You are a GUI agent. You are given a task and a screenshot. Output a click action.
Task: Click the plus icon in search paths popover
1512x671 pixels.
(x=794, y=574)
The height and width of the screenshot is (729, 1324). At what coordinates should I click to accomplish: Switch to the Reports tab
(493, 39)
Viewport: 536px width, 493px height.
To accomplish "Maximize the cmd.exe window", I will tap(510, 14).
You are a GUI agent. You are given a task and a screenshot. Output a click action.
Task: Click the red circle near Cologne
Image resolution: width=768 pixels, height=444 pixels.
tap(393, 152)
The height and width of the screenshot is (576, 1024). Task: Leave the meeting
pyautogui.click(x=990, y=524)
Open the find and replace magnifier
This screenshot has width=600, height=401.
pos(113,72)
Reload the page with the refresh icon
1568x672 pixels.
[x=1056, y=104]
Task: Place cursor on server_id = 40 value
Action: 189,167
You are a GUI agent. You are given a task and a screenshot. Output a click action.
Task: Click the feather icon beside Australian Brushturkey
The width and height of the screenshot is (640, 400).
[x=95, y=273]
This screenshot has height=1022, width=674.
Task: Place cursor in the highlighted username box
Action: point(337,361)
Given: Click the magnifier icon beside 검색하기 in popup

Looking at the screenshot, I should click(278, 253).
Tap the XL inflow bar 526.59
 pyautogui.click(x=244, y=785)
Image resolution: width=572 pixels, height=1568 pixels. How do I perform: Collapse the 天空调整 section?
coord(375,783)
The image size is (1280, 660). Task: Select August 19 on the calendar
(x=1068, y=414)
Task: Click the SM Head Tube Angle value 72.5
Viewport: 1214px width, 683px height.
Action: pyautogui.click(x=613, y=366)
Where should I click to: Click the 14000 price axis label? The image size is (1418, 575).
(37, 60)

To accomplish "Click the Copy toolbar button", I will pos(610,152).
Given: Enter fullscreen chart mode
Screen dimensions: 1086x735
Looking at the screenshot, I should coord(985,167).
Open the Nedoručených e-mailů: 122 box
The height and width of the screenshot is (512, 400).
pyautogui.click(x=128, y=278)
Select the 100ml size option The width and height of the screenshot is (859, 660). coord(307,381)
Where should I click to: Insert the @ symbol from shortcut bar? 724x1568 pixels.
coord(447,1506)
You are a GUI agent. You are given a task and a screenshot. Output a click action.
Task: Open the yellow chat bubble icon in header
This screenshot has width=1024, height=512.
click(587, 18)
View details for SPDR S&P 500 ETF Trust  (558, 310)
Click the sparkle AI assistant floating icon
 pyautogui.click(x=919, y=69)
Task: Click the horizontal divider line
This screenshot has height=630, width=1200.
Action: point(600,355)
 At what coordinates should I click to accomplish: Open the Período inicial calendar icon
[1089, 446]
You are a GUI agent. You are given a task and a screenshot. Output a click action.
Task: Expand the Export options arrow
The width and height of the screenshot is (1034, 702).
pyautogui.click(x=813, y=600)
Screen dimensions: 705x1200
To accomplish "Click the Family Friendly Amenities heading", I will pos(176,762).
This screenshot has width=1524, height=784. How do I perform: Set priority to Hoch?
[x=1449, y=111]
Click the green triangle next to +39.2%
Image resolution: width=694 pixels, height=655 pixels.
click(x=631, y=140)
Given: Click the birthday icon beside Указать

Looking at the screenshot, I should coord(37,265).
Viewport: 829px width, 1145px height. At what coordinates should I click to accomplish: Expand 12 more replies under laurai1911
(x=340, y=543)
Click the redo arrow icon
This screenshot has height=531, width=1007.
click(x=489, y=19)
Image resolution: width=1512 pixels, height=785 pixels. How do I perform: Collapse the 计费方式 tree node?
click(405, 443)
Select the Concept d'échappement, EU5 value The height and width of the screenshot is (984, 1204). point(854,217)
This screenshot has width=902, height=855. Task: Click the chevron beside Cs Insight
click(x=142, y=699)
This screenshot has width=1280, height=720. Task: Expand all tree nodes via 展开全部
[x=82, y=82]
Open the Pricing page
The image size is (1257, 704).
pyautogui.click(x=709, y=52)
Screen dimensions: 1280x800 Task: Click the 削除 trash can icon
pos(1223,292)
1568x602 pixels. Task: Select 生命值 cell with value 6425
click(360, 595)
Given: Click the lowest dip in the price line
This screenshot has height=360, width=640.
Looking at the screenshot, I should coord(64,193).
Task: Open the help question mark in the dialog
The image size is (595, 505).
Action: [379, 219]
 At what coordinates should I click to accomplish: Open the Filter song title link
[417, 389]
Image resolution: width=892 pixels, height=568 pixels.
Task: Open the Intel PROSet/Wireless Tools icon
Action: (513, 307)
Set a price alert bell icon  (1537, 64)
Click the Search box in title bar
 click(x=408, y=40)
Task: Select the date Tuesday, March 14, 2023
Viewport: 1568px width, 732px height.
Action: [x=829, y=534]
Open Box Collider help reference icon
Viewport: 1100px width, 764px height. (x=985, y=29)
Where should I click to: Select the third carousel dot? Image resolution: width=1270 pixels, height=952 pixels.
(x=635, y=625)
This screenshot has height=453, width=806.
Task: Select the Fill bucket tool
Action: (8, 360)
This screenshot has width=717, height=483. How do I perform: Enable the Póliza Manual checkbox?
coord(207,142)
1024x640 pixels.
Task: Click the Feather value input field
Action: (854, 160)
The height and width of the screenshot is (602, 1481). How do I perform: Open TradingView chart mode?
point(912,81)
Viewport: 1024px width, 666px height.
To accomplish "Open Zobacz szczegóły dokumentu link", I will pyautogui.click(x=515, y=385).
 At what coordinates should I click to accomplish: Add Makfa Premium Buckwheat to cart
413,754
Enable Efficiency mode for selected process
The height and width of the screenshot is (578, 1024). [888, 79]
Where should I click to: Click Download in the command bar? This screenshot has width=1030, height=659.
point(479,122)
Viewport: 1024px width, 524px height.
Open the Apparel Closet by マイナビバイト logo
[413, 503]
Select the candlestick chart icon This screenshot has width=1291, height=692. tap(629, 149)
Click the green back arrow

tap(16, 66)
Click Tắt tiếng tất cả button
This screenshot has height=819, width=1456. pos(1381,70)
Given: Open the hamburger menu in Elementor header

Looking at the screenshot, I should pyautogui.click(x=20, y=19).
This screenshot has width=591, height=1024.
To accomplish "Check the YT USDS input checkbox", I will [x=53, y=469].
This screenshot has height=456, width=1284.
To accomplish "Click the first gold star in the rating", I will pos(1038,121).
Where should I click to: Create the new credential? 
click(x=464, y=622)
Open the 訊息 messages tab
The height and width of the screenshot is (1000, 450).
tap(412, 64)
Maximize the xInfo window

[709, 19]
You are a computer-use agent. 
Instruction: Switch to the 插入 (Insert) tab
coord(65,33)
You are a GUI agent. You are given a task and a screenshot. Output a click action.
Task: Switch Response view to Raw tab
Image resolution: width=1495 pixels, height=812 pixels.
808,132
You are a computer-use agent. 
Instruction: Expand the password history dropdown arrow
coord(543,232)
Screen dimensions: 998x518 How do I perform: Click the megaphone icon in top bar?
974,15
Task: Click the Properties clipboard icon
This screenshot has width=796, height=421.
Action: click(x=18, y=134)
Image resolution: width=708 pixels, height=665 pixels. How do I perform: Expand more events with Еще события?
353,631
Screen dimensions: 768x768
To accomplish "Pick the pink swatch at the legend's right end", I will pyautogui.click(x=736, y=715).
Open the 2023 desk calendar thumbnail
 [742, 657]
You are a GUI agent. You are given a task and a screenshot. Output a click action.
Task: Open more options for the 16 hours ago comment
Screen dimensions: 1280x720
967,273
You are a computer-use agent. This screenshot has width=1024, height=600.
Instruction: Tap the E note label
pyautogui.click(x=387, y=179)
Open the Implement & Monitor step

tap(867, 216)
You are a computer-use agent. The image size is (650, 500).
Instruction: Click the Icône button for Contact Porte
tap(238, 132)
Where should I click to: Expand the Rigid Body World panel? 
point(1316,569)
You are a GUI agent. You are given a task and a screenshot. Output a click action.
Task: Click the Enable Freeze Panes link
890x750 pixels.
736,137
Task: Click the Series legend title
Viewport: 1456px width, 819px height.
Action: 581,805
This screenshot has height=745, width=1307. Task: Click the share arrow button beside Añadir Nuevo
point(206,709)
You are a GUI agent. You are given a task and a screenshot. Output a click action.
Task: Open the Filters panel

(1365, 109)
#####
**Problem to solve**
In the data above, copy every line where the string "will" appears.

**Expected answer**
To accomplish "Maximize the cmd.exe window", I will tap(510, 14).
To accomplish "Click the Copy toolbar button", I will pos(610,152).
To accomplish "Click the Family Friendly Amenities heading", I will pos(176,762).
To accomplish "Open Zobacz szczegóły dokumentu link", I will pyautogui.click(x=515, y=385).
To accomplish "Check the YT USDS input checkbox", I will [x=53, y=469].
To accomplish "Click the first gold star in the rating", I will pos(1038,121).
To accomplish "Pick the pink swatch at the legend's right end", I will pyautogui.click(x=736, y=715).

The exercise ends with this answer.